The Therapeutic Potential and Mechanism of Amniotic Fluid Stem Cells in Rescuing Fertility in Mice with Chemotherapy-Induced Premature Ovarian Failure

Chemotherapy (CTx) is commonly used for treating various malignant tumors and for improving the survival rate of cancer patients. However, CTx causes damage to ovarian granulosa cells (GCs), which are required for oocyte survival and follicle development, and results in irreversible premature ovarian failure (POF) in female patients. Recently, amniotic fluid stem cells (AFSCs) emerge as a novel source for regenerative medicine due to their easy accessibility, primitive stage and low immunogenicity. These findings suggest the potential of AFSCs for treating ovarian failure in clinic, but its restorative efficacy and mechanisms are still unclear. In this study, AFSCs were isolated from transgenic mice that ubiquitously express enhanced green fluorescence protein (EGFP), which enables us to trace the fate of AFSCs after transplantation. These AFSCs exhibit morphologies, immunophenotypes, and mesoderm trilineage differentiation potentials similar to mesenchymal stem cells (MSCs).
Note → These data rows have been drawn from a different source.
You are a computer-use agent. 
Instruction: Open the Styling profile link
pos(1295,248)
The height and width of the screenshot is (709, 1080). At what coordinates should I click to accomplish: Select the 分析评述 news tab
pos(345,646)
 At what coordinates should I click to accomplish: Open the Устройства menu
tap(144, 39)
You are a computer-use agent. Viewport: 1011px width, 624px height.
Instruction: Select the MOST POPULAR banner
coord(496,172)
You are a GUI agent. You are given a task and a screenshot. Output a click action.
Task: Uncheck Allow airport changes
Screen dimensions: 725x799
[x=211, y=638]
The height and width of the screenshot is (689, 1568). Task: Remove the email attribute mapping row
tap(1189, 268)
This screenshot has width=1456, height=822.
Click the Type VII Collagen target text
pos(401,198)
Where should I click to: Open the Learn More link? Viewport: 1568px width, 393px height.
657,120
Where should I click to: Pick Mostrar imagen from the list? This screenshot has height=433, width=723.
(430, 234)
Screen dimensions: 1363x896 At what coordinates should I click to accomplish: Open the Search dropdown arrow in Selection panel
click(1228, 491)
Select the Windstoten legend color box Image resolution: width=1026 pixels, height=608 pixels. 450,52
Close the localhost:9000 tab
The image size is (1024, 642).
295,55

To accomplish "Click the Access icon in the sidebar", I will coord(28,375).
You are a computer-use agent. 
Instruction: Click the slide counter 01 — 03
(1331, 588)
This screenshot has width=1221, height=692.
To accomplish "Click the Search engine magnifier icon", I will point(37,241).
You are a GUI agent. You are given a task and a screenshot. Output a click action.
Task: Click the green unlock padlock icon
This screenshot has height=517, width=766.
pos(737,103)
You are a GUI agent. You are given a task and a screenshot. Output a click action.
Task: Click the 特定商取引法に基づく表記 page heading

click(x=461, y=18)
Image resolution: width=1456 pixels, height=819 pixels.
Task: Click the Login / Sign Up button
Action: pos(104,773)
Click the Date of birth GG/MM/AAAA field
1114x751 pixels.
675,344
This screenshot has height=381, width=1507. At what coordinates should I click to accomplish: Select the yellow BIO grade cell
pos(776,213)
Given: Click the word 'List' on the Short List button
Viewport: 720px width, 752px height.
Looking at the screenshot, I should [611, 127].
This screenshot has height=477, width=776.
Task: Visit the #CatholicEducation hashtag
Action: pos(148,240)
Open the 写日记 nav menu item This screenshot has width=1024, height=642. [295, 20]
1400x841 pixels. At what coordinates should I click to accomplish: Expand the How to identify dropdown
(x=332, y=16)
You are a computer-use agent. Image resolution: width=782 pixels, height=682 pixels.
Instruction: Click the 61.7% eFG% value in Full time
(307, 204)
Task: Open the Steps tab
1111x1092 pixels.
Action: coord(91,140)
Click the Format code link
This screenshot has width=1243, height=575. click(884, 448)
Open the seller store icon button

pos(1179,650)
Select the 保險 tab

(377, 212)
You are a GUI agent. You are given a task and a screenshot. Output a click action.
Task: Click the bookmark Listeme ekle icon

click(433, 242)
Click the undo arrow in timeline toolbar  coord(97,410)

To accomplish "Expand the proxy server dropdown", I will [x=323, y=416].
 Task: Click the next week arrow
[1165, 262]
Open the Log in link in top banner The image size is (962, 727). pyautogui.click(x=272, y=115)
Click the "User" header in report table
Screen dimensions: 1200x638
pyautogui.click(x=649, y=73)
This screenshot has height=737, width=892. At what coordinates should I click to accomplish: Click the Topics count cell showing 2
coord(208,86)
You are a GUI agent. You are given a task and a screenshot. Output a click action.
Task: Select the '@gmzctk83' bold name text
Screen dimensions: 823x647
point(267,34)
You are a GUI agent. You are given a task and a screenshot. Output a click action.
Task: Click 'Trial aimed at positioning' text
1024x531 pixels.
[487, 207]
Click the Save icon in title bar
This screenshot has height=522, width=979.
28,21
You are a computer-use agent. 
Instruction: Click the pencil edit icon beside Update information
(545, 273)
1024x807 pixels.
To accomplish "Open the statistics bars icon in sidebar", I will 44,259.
Further, AFSCs proliferate faster than MSCs and express OCT4, a marker for pluripotency. After transplanting into the ovaries of CTx-mice, AFSCs could rescue the reproductive ability of CTx-mice by preventing follicle atresia and sustaining the healthy follicles. Notably, the transplanted AFSCs did not differentiate into GCs and germline cells in vivo. Next, I demonstrate that the therapeutic effects of AFSCs mainly derived from their secretory factors in which AFSC-derived exosomes reproduce the anti-apoptotic effect on CTx-damaged GCs. AFSC-derived exosomes prevent ovarian follicular atresia in CTx-mice via the delivery of microRNAs (miRNAs) in which both miR-146a and miR-10a are highly enriched and their potential target genes are critical to apoptosis. Down-regulation of these two miRNAs in AFSC-derived exosomes attenuates the anti-apoptotic effect on CTx-damaged GCs in vitro whereas administration of these miRNAs recapitulates the effects both in vitro and in vivo in which miR-10a contributes a dominant influence. These findings suggest a potential mechanism for the effects of AFSCs on CTx-damaged ovaries and the dominant role of miR-10a in the regenerative process that implies the promise of a new cell-free therapeutics for treating POF.